Ron Unz’s “China’s Rise, America’s Fall”

The American Conservative recently ran an article by Ron Unz which is a response to Acemoglu and Robinson’s “Why Nations Fail”, which argues that China’s growth will falter and America’s will resume because of the corrupt, “extractive”, one party rule in China versus the open, democratic rule of the benign American bureaucratic State.

Criticism of the American system of government-big business-bank partnership, in other times and places called fascism, has for too long been the exclusive domain of leftists, with soi disant conservative publications mocking any criticism of the corrupt symbiosis of government and the corporate world, especially “conservative” corporate sectors like weapons manufacturers and private prison operators.  Defense.  Law and order.  Those are conservative values, right?  Who other than a liberal would be against them?  So it is good to see a magazine with the word “conservative” in its title actually criticize our corporate welfare state.

Unz documents the rapid growth of the Chinese economy against the stagnant American median incomes of the last 40 years, and lists several areas where the Chinese have surpassed American business.  Despite this, China’s rise does not need to be seen as a threat since the global standard of living is increased by Chinese production.

Of course, China has its share of corruption and social problems with such a quick ascent, but this is a lot easier to take when real per capita income has risen by over 1,300 percent in 30 years.  The stagnant American worker seems much more resentful of his elites.

While China’s masses are benefiting from this progress, the United States is becoming more unequal, with the top one percent controlling about as much wealth as the bottom 95 percent.  The Chinese and American Gini coefficients are about equal now, and moving in opposite directions.  Thirty five percent of the last few years’ economic recovery in America has gone to the top .01 percent.  The government-corporate partnership funnels money upward.

The central message of the article is this:

“…although American micro-corruption is rare, we seem to suffer from appalling levels of macro-corruption, situations in which our various ruling elites squander or misappropriate tens or even hundreds of billions of dollars of our national wealth, sometimes doing so just barely on one side of technical legality and sometimes on the other.

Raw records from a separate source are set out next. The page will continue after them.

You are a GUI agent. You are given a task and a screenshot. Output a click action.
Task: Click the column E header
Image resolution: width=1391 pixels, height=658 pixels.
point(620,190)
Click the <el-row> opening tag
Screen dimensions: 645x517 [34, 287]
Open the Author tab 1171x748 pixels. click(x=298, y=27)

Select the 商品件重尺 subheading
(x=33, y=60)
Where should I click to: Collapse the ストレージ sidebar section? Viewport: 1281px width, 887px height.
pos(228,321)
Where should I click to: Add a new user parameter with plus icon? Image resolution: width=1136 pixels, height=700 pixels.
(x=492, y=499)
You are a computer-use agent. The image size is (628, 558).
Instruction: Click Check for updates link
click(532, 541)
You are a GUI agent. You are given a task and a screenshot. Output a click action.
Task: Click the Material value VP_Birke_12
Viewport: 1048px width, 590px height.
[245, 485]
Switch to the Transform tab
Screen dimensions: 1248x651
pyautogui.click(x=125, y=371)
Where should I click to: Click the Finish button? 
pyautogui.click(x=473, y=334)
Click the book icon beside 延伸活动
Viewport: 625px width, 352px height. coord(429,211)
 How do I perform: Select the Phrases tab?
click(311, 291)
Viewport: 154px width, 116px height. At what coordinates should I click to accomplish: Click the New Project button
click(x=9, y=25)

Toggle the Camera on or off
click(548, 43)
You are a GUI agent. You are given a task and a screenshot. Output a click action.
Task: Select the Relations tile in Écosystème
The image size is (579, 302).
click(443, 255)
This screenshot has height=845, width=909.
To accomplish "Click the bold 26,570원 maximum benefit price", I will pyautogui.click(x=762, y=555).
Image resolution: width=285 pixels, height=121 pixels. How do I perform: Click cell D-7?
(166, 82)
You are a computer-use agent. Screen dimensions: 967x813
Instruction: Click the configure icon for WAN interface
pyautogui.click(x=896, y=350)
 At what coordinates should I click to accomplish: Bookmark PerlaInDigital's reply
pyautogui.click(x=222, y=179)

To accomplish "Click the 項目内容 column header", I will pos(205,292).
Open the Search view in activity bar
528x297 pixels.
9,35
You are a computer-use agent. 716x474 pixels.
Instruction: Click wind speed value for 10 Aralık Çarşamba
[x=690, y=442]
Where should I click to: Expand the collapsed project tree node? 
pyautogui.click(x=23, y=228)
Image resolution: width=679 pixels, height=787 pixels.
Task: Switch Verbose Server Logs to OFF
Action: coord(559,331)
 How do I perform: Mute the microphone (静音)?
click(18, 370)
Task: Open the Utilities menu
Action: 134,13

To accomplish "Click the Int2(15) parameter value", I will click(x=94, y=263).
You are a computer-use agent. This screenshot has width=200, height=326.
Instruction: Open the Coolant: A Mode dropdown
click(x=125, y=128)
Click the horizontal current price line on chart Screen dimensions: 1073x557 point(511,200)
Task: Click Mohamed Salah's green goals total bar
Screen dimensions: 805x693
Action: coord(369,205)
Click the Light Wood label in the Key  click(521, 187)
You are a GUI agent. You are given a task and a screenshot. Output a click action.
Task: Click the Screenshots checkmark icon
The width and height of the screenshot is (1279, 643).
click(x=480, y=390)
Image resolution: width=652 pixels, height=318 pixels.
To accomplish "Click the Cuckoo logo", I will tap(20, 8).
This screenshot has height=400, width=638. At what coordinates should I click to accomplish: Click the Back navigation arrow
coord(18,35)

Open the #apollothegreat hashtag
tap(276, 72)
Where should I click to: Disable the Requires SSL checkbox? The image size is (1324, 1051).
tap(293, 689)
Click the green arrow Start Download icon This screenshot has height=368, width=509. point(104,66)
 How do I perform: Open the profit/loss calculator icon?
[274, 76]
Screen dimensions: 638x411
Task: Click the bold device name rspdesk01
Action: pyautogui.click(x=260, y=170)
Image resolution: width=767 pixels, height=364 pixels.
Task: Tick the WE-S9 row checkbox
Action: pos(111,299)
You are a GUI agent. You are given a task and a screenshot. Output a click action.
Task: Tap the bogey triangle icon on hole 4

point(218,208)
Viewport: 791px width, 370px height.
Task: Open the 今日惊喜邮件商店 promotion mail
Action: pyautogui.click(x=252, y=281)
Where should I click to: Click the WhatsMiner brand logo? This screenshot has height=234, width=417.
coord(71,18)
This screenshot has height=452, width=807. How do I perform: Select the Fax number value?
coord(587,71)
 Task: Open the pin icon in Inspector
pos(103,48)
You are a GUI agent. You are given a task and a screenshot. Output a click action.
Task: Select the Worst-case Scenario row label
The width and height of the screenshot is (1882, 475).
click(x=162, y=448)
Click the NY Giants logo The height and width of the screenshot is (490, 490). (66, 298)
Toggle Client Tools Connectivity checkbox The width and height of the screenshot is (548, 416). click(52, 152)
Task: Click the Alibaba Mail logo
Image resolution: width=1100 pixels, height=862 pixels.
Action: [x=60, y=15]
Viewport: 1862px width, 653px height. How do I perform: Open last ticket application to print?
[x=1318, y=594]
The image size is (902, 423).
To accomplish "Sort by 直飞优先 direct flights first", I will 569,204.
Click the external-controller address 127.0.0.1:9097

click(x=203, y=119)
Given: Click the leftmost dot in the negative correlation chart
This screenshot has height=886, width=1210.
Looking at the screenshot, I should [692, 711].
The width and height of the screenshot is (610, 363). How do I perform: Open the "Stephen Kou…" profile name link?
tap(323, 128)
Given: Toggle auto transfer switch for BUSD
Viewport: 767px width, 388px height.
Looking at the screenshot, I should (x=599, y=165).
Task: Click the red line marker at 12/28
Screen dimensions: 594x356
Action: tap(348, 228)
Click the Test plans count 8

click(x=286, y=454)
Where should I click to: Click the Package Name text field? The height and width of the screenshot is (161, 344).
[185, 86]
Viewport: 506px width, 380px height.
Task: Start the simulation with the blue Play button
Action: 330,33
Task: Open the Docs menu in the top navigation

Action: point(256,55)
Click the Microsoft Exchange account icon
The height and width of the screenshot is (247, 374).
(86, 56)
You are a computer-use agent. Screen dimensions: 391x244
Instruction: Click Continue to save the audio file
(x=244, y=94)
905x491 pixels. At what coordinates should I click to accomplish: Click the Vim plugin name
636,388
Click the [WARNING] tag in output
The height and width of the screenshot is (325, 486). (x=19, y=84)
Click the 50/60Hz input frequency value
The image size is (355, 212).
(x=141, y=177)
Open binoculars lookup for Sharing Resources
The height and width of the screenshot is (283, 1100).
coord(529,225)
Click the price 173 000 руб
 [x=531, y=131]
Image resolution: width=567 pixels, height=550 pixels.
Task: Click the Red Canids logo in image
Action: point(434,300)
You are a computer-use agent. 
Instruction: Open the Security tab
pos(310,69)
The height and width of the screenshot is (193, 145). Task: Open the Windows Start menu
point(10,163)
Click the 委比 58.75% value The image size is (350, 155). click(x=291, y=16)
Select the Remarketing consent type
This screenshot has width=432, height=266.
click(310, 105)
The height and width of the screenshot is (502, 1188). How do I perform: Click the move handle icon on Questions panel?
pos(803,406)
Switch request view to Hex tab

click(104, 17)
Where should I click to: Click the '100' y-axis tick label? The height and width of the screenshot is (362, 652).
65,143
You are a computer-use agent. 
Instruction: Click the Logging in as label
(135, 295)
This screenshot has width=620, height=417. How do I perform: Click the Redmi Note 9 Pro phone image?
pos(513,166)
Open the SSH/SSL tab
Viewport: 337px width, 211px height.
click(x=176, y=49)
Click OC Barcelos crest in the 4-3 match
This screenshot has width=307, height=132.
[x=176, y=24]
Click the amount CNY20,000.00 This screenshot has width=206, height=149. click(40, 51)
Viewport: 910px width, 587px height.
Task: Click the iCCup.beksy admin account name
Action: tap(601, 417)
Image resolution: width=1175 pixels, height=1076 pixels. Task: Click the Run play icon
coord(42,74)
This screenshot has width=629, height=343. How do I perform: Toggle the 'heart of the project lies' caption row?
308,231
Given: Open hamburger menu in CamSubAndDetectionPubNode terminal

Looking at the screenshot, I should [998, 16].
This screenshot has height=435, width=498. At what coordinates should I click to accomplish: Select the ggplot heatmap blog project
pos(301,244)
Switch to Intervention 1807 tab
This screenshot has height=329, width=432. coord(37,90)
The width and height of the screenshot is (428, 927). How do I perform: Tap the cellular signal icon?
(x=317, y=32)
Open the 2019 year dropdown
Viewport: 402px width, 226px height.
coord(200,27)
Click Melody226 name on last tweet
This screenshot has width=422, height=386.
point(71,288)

Sweden is among the cleanest societies in Europe, while Sicily is perhaps the most corrupt. But suppose a large clan of ruthless Sicilian Mafiosi moved to Sweden and somehow managed to gain control of its government. On a day-to-day basis, little would change, with Swedish traffic policemen and building inspectors performing their duties with the same sort of incorruptible efficiency as before, and I suspect that Sweden’s Transparency International rankings would scarcely decline. But meanwhile, a large fraction of Sweden’s accumulated national wealth might gradually be stolen and transferred to secret Cayman Islands bank accounts, or invested in Latin American drug cartels, and eventually the entire plundered economy would collapse.

Ordinary Americans who work hard and seek to earn an honest living for themselves and their families appear to be suffering the ill effects of exactly this same sort of elite-driven economic pillage. The roots of our national decline will be found at the very top of our society, among the One Percent, or more likely the 0.1 percent.”